BY Arthur P. Monahan
1994
Title | From Personal Duties Towards Personal Rights PDF eBook |
Author | Arthur P. Monahan |
Publisher | McGill-Queen's Press - MQUP |
Pages | 480 |
Release | 1994 |
Genre | Philosophy |
ISBN | 9780773510173 |
Focusing on the concepts of popular consent, representation, limit, and resistance to tyranny as essential features of modern theories of parliamentary democracy, Monahan shows a continuity in use of these concepts across the alleged divide between the Mi
BY Stefanie Buchenau
2023-08-24
Title | Humankind and Humanity in the Philosophy of the Enlightenment PDF eBook |
Author | Stefanie Buchenau |
Publisher | Bloomsbury Publishing |
Pages | 281 |
Release | 2023-08-24 |
Genre | Philosophy |
ISBN | 1350142948 |
What makes us human beings? Is it merely some corporeal aspect, or rather some specific mental capacity, language, or some form of moral agency or social life? Is there a gendered bias within the concept of humanity? How do human beings become more human, and can we somehow cease to be human? This volume provides some answers to these fundamental questions and more by charting the increased preoccupation of the European Enlightenment with the concepts of humankind and humanity. Chapters investigate the philosophical concerns of major figures across Western Europe, including Montesquieu, Diderot, Rousseau, Locke, Hume, Ferguson, Kant, Herder, Johann Friedrich Blumenbach and the Comte de Buffon.

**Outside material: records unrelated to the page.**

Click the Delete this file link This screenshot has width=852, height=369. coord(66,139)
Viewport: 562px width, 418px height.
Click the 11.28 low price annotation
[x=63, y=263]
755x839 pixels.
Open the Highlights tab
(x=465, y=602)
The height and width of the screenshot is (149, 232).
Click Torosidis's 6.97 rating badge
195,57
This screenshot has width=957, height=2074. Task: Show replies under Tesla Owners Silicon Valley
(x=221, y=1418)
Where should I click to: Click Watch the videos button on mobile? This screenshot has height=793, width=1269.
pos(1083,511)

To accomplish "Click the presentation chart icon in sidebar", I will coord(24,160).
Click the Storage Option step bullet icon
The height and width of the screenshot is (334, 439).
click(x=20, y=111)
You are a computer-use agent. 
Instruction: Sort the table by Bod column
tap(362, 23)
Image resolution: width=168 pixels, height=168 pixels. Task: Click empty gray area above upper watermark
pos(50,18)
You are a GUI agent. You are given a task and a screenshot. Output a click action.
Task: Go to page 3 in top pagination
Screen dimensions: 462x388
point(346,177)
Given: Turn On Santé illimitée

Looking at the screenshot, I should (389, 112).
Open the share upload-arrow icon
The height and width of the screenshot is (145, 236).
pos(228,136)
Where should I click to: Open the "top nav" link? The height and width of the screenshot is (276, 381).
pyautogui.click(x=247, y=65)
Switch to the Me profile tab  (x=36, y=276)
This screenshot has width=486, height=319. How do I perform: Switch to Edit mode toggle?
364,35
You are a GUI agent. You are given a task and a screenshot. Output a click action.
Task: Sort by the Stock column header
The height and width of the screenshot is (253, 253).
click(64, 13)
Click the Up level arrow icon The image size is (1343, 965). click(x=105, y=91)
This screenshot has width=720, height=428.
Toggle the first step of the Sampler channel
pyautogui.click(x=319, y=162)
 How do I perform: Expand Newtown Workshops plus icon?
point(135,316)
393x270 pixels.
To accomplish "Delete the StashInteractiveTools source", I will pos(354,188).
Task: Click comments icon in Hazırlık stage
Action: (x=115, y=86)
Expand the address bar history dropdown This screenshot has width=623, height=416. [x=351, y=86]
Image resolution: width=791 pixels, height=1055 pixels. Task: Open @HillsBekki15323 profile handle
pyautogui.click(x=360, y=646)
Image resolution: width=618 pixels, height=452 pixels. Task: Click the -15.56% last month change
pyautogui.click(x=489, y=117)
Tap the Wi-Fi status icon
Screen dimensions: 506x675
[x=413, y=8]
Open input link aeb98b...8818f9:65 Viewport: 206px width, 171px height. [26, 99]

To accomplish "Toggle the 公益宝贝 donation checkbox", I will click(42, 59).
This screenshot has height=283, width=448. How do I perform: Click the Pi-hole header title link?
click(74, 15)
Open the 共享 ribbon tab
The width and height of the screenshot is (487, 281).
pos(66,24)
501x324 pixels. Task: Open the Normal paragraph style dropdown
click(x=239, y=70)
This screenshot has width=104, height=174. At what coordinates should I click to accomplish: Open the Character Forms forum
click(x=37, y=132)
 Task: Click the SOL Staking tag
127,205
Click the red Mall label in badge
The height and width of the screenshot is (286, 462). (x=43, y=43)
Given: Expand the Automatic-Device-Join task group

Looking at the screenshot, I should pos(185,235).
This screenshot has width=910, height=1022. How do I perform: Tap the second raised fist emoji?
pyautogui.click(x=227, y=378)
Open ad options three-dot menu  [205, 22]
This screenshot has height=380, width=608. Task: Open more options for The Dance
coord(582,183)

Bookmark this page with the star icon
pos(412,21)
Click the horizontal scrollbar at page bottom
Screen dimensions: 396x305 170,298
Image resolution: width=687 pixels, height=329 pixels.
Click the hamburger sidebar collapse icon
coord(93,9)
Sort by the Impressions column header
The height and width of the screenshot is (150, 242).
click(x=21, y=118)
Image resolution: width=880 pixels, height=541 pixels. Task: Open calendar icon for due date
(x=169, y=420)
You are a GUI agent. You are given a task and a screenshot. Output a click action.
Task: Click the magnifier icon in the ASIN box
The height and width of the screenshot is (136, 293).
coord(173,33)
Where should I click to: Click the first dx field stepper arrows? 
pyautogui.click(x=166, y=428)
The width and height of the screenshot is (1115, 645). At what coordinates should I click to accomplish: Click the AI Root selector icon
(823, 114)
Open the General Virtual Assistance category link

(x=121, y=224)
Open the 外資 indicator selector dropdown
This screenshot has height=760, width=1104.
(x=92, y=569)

As these philosophers develop important descriptive and comparative approaches to the human species and moral and social ideals of humanity, they present a view of the Enlightenment project as a particular kind of humanism that is different from its Ancient and Renaissance predecessors. With contributions from a team of internationally recognized scholars, including Stephen Gaukroger, Michael Forster, Céline Spector, Jacqueline Taylor, and Günter Zöller, this book offers a novel interpretation of the Enlightenment that is both clear in focus and impressive in scope.
BY Adrian Vermeule
2022-02-08
Title | Common Good Constitutionalism PDF eBook |
Author | Adrian Vermeule |
Publisher | John Wiley & Sons |
Pages | 171 |
Release | 2022-02-08 |
Genre | Political Science |
ISBN | 1509548882 |
The way that Americans understand their Constitution and wider legal tradition has been dominated in recent decades by two exhausted approaches: the originalism of conservatives and the “living constitutionalism” of progressives. Is it time to look for an alternative? Adrian Vermeule argues that the alternative has been there, buried in the American legal tradition, all along. He shows that US law was, from the founding, subsumed within the broad framework of the classical legal tradition, which conceives law as “a reasoned ordering to the common good.” In this view, law’s purpose is to promote the goods a flourishing political community requires: justice, peace, prosperity, and morality. He shows how this legacy has been lost, despite still being implicit within American public law, and convincingly argues for its recovery in the form of “common good constitutionalism.” This erudite and brilliantly original book is a vital intervention in America’s most significant contemporary legal debate while also being an enduring account of the true nature of law that will resonate for decades with scholars and students.